Liberal bourgeois feeling is proud of the abolition of censorship, this last limiter, while the dictator of the press drives the slavish crowd of his readers with the scourge of his editorials, telegrams and illustrations . With the help of the newspaper, democracy completely replaced the book from the spiritual life of the masses. The book world, with its abundance of points of view, forcing thinking to choice and criticism, has become primarily the property of only narrow circles. The people read one, “their” newspaper, which penetrates into all homes every day in millions of copies, bewitches minds with its charms early in the morning and dooms books to oblivion by its very appearance; and if one or another book does come into view, the newspaper will turn off their effect by criticizing it in advance. The public truth of the moment, which alone matters in the factual world of action and success, is today a product of the press. What she desires is true. Its commanders create, transform, replace truths. Three weeks of press work - and the whole world learned the truth...

The fighting that happens today comes down to snatching these weapons from each other. When the power of newspapers took its first innocent steps, it was limited by censorship bans that protected the champions of tradition, and the bourgeoisie screamed that spiritual freedom was under threat. The reader does not notice anything, while his newspaper, and with it he himself, change their rulers. Money triumphs here too, forcing free minds to serve itself. The people, like a crowd of readers, are taken out into the streets, and it breaks at them, rushes at the designated target, threatens and breaks out the windows. A nod to the press headquarters - and the crowd calms down and goes home.
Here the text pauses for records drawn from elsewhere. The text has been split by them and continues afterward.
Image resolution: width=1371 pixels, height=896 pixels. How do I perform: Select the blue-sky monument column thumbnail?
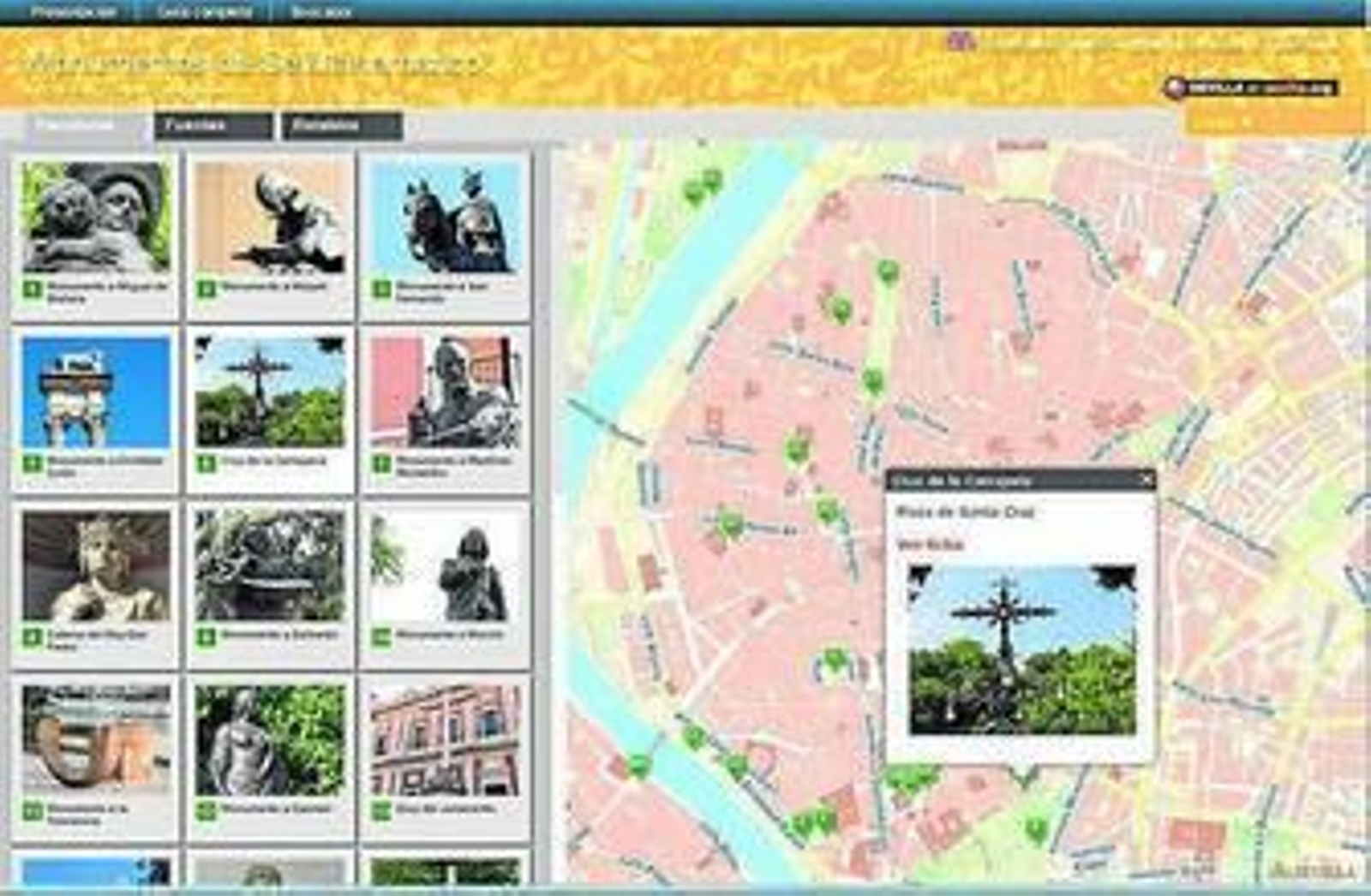96,392
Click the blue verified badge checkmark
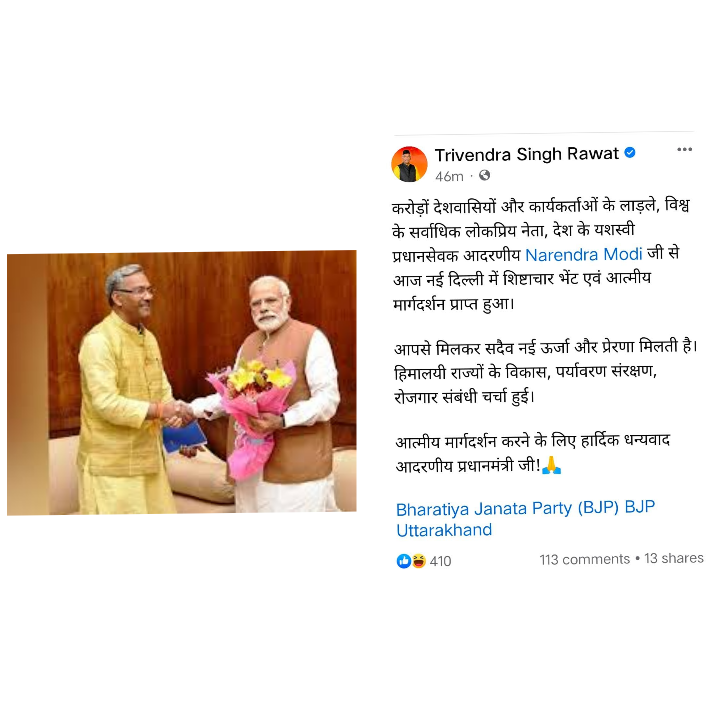This screenshot has height=720, width=720. pos(630,152)
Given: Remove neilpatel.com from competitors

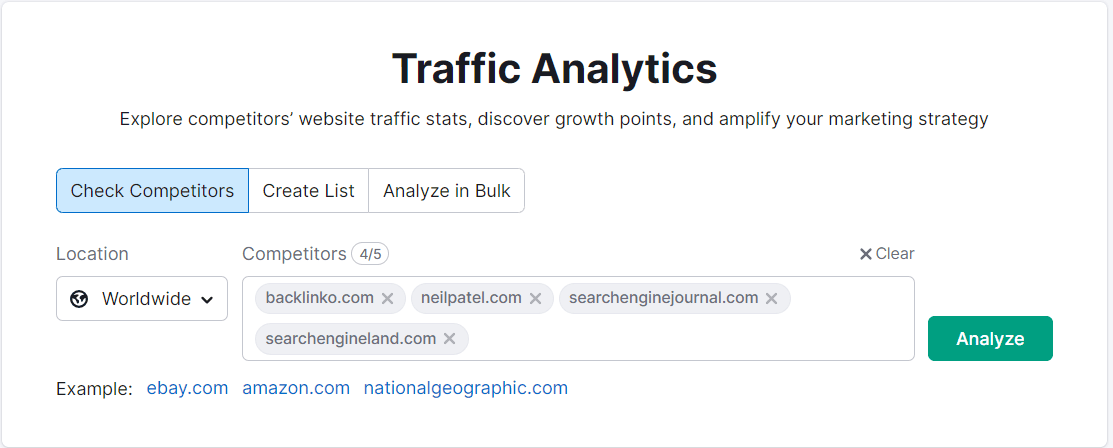Looking at the screenshot, I should pyautogui.click(x=535, y=299).
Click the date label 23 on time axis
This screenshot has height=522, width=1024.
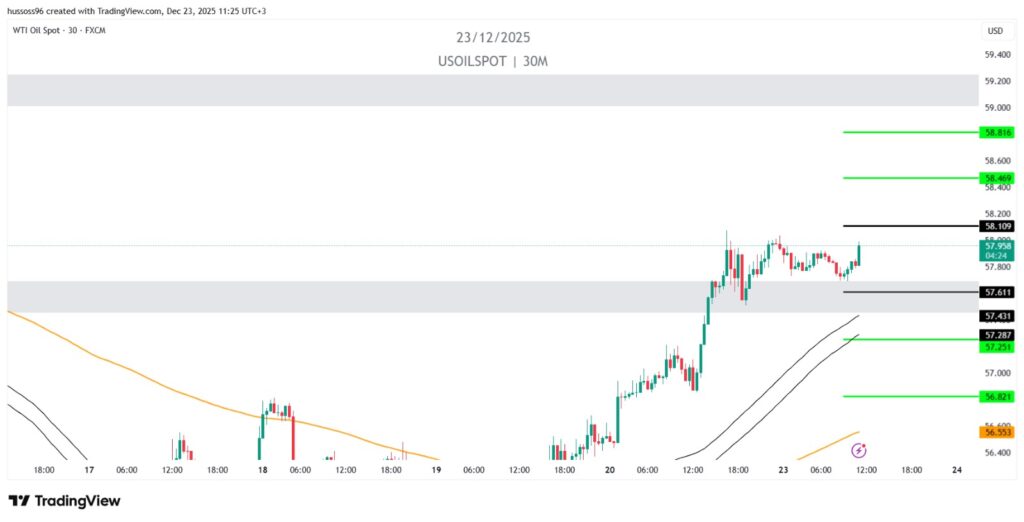coord(784,469)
The press today is an army, carefully organized by branch of the military, with journalists as officers and readers as soldiers. However, here it is the same as in any army: the soldier blindly obeys and the goals of the war and the plan of operation change without his knowledge. The reader does not know, and should not know anything about what is being done to him, and he should not know what role he plays in this. A more monstrous satire on freedom of thought cannot be imagined. It was once forbidden to have the courage to think for yourself; now it is allowed, but the ability to do so has been lost. Everyone wants to think only what he has to think, and perceives this as his freedom...
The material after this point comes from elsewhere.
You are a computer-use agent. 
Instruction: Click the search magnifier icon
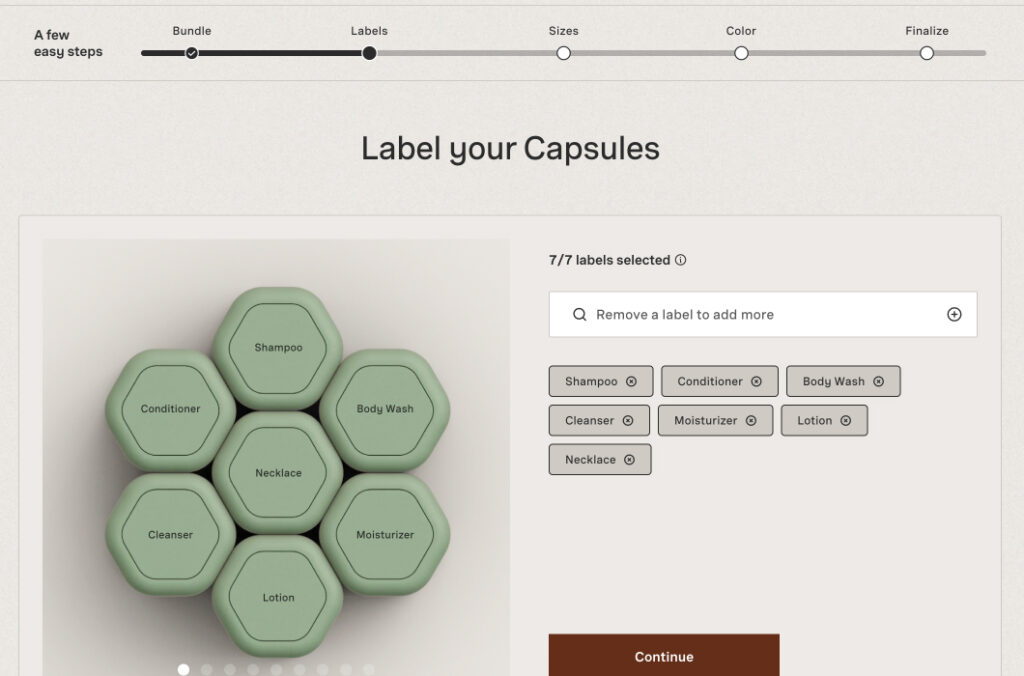coord(579,315)
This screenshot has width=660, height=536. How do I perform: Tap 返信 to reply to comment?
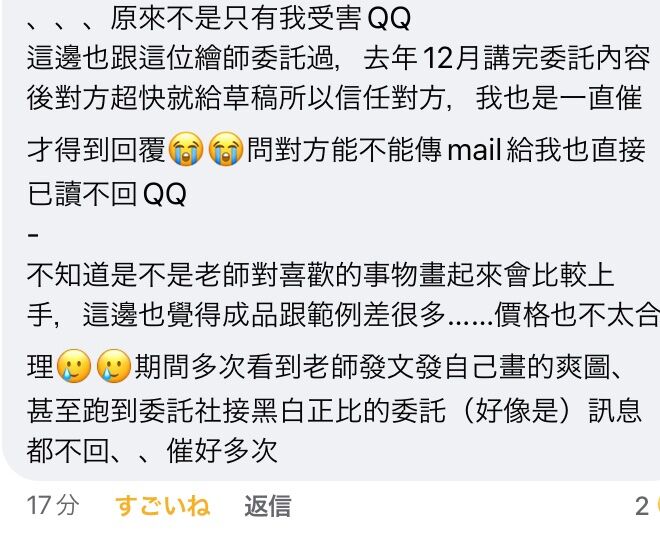[x=268, y=505]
And here is another side of this late freedom: everyone is allowed to say what they want; however, the press is also free to choose whether to pay attention to it or not. She is capable of condemning any “truth” to death if she does not take upon herself to communicate it to the world - a truly terrible censorship of silence, which is all the more omnipotent because the slavish crowd of newspaper readers absolutely does not notice its presence...

This is the end of democracy. Like the English royalty in the 19th century, so parliament in the 20th century. slowly become a lush and empty performance. As in the first case - the scepter and crown, so in the second - the rights of the people are carried with great ceremonies before the crowd, observing them the more scrupulously, the less they mean in reality. However, today power is shifting from parliaments to private circles, and our elections, with the same inexorability as in Rome, are degenerating into a comedy. Money organizes its entire course in the interests of those who have it, and the holding of elections becomes a predetermined game staged as popular self-determination.

With the help of money, democracy destroys itself - after money has destroyed the spirit. The capitalist economy has disgusted everyone. There is hope for salvation that will come from somewhere from the outside, hope associated with the tone of honor and chivalry, inner aristocracy, selflessness and duty.”*

*Quoted by: Spengler O. Decline of Europe. Essays on the morphology of world history. T.2. World Historical Perspectives / Trans. with him. and note. I.I. Makhankova. - M.: Mysl, 1998. - 606 p.